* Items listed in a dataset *
++++++++++
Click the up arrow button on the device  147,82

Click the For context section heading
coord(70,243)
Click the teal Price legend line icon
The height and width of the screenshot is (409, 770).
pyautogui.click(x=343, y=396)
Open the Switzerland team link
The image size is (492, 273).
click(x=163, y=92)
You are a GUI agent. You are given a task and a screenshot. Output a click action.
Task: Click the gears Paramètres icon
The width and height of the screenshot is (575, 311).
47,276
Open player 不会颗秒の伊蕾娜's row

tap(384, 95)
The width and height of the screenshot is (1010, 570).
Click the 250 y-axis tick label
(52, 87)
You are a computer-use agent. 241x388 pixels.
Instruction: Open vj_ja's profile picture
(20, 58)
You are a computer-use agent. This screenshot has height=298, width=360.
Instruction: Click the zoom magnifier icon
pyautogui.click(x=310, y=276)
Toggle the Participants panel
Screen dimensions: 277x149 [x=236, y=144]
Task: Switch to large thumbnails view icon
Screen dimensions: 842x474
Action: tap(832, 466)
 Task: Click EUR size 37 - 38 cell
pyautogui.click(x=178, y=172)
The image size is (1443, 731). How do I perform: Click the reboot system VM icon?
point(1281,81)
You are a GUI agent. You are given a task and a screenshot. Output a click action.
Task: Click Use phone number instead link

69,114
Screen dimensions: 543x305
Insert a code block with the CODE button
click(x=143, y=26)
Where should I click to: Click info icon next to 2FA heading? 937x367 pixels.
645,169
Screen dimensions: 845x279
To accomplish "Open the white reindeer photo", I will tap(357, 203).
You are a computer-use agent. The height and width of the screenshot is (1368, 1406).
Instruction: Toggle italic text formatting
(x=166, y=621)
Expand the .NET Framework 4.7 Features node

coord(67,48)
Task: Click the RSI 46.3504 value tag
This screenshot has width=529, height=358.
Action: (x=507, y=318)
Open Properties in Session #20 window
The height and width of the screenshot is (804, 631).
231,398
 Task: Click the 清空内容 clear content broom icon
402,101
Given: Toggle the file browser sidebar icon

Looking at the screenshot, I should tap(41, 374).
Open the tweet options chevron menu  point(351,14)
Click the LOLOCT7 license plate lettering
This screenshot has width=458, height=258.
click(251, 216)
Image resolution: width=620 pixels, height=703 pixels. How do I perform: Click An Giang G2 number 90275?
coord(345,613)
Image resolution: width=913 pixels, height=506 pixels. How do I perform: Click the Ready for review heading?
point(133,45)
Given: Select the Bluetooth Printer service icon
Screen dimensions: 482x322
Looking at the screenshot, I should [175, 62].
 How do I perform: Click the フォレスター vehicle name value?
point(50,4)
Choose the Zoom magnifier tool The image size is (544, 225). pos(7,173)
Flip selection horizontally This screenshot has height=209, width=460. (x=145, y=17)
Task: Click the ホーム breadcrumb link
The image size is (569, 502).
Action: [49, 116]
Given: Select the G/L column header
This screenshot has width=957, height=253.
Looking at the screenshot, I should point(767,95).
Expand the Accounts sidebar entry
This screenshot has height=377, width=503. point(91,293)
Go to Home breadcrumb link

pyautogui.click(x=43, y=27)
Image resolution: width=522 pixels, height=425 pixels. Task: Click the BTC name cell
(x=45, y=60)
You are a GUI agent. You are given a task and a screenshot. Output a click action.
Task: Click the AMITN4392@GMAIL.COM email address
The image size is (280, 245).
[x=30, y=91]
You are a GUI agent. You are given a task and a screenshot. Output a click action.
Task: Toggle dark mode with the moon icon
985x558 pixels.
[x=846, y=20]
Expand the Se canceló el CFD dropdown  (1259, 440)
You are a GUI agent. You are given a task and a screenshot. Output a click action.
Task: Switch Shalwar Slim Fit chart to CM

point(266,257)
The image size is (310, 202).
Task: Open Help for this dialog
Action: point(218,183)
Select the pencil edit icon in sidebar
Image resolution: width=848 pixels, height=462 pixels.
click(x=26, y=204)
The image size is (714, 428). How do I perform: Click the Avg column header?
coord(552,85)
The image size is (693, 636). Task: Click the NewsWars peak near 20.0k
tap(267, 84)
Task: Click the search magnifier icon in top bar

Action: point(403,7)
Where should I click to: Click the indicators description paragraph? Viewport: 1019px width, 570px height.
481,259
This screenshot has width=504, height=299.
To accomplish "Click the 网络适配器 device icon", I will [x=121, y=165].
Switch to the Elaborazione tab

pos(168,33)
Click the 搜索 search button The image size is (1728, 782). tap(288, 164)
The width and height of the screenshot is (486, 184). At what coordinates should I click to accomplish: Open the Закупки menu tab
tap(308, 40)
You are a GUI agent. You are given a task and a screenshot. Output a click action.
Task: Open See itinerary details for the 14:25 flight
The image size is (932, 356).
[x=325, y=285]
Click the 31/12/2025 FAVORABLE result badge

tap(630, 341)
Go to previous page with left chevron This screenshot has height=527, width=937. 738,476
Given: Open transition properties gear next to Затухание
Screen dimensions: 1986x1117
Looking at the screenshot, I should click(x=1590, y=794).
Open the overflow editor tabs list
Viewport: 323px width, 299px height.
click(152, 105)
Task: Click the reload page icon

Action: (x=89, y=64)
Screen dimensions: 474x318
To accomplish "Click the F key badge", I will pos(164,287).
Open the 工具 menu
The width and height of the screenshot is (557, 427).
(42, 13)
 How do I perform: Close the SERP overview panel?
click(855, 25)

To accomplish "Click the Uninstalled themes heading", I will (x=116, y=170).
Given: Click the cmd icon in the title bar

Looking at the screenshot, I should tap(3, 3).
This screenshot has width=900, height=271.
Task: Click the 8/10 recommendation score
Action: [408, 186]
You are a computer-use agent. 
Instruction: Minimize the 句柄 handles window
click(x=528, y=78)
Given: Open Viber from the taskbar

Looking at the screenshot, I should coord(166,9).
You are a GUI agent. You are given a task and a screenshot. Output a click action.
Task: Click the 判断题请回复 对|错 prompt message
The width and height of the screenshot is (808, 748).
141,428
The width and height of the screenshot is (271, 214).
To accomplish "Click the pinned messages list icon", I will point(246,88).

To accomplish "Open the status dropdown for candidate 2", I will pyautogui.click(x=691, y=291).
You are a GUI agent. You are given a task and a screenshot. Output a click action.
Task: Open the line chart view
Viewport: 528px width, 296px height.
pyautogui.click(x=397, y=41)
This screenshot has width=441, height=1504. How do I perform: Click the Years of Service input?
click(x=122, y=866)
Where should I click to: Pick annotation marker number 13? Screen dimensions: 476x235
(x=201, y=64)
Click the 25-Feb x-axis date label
++++++++++
* Assignment *
The lines needed are those in the data above that hold the string "computer"; copy each of them.

* Answer box *
You are a computer-use agent. 241x388 pixels.
You are a computer-use agent. This screenshot has height=298, width=360.
You are a computer-use agent. The height and width of the screenshot is (1368, 1406).
You are a computer-use agent. 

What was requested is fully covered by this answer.